[Data records]
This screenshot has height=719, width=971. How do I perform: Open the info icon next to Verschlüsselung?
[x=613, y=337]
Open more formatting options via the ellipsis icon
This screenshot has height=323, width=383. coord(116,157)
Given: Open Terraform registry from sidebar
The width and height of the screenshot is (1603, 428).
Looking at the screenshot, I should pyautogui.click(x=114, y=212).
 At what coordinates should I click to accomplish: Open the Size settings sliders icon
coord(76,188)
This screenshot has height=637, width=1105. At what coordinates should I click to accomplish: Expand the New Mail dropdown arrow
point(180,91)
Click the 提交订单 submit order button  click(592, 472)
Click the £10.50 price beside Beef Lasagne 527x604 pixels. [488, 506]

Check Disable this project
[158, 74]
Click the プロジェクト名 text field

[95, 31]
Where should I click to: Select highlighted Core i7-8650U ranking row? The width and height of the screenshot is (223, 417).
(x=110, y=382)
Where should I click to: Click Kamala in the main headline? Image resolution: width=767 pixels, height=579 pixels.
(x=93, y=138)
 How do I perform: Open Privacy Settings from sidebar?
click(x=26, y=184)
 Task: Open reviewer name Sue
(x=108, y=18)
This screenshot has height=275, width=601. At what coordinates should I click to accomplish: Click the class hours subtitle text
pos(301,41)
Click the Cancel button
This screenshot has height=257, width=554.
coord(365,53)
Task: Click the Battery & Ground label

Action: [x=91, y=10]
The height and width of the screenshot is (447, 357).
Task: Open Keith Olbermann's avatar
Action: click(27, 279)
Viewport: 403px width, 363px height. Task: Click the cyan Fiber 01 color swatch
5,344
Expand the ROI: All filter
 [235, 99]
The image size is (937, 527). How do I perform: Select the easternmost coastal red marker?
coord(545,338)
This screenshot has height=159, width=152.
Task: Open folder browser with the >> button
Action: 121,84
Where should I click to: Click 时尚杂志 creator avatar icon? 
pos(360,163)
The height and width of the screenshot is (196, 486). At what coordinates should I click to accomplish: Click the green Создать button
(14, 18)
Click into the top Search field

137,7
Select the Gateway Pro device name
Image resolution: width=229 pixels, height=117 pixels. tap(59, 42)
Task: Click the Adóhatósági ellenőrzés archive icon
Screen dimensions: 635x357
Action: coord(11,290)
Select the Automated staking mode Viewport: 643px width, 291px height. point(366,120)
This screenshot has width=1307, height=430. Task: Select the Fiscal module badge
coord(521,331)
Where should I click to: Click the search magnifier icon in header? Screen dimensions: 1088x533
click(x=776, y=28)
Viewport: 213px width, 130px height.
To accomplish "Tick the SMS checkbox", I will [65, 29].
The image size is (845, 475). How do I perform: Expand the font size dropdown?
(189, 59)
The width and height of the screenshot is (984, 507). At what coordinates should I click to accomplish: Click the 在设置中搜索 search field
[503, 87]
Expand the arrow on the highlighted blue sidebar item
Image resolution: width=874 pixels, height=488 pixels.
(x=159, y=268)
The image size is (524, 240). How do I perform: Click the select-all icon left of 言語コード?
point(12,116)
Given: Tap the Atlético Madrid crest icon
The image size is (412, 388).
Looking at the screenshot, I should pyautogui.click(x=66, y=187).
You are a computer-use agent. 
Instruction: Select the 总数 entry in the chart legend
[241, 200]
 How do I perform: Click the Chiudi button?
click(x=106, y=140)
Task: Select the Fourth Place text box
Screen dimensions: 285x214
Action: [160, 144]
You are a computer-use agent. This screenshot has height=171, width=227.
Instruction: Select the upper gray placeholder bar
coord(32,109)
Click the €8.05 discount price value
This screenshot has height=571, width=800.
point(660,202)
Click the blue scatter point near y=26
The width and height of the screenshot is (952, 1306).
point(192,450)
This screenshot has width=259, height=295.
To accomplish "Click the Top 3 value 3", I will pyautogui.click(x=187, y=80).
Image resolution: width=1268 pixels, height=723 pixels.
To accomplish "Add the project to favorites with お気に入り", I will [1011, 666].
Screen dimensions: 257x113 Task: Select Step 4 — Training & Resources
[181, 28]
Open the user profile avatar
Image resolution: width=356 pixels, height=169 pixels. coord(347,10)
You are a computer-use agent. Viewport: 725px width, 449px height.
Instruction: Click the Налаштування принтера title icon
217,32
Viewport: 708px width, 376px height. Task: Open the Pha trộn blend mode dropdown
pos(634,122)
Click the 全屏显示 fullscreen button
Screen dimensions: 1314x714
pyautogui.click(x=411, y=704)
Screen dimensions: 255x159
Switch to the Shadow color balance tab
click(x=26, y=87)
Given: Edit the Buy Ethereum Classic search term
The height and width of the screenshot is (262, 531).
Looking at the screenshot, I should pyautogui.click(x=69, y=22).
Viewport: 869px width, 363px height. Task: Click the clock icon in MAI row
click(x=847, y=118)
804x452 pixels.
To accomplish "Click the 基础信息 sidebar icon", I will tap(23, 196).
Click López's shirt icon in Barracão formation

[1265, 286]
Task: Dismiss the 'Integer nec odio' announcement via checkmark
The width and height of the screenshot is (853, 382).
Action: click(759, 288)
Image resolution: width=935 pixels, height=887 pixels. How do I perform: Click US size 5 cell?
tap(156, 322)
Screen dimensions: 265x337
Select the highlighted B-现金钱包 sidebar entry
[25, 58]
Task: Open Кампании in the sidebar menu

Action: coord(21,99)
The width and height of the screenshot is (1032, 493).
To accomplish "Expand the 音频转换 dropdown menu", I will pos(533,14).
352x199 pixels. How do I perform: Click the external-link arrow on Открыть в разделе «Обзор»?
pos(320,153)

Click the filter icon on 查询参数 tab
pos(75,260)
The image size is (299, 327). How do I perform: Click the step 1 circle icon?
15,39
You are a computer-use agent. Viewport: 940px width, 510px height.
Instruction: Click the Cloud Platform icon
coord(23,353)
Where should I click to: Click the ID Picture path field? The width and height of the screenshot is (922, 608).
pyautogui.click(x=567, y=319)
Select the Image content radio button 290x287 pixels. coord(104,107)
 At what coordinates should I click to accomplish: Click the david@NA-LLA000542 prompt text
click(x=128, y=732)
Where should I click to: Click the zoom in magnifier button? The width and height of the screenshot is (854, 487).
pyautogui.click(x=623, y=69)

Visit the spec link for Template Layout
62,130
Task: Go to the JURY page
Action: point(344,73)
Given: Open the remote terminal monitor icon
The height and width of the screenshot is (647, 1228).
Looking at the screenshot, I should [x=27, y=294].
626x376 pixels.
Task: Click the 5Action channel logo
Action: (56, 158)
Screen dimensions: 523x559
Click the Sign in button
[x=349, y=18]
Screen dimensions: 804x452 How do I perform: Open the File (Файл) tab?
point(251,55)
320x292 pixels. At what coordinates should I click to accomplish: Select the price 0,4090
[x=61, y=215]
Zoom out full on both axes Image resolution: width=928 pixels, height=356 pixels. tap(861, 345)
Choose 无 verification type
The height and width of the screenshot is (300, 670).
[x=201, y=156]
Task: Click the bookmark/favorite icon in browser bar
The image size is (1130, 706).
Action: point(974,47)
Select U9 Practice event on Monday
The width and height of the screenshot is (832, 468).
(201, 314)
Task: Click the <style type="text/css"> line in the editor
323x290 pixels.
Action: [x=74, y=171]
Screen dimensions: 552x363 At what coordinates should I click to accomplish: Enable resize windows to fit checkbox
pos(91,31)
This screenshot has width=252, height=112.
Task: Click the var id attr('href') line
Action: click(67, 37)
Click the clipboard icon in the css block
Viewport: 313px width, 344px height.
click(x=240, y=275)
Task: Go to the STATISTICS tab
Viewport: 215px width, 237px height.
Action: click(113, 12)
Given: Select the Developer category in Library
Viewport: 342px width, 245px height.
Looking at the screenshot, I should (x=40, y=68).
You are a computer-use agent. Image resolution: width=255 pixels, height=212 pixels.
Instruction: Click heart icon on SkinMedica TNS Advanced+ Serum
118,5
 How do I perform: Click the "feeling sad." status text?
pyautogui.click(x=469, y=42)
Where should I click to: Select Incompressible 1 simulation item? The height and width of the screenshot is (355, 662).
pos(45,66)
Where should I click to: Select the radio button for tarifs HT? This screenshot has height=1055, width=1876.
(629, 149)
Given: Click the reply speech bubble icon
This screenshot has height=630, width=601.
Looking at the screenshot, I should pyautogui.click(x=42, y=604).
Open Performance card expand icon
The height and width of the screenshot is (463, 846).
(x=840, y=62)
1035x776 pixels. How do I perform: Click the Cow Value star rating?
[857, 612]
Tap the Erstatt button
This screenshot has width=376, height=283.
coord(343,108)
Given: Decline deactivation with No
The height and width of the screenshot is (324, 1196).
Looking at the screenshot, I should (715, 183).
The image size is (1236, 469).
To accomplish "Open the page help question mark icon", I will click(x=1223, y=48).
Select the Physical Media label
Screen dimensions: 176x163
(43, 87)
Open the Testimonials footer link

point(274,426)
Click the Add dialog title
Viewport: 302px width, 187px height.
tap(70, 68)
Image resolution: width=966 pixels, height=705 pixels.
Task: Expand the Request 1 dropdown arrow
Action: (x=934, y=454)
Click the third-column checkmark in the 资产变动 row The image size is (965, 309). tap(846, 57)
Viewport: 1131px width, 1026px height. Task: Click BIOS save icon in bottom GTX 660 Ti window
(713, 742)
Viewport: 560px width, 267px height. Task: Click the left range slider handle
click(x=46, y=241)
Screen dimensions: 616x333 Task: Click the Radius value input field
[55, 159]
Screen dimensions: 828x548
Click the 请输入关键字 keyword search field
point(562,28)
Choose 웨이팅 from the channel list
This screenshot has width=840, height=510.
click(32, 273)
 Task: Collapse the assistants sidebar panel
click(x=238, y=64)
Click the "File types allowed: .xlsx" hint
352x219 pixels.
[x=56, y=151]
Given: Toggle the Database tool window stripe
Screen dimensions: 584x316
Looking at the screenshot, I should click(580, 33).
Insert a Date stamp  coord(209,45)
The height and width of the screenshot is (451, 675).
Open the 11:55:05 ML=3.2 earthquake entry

* [Activity]: Working from the entries above, find every line in which the word "agent" occurs and copy it.

* [Written reply]:
You are a computer-use agent. 
You are a computer-use agent. This screenshot has height=171, width=227.
You are a computer-use agent. Viewport: 725px width, 449px height.
You are a computer-use agent. Viewport: 940px width, 510px height.
You are a computer-use agent. Image resolution: width=255 pixels, height=212 pixels.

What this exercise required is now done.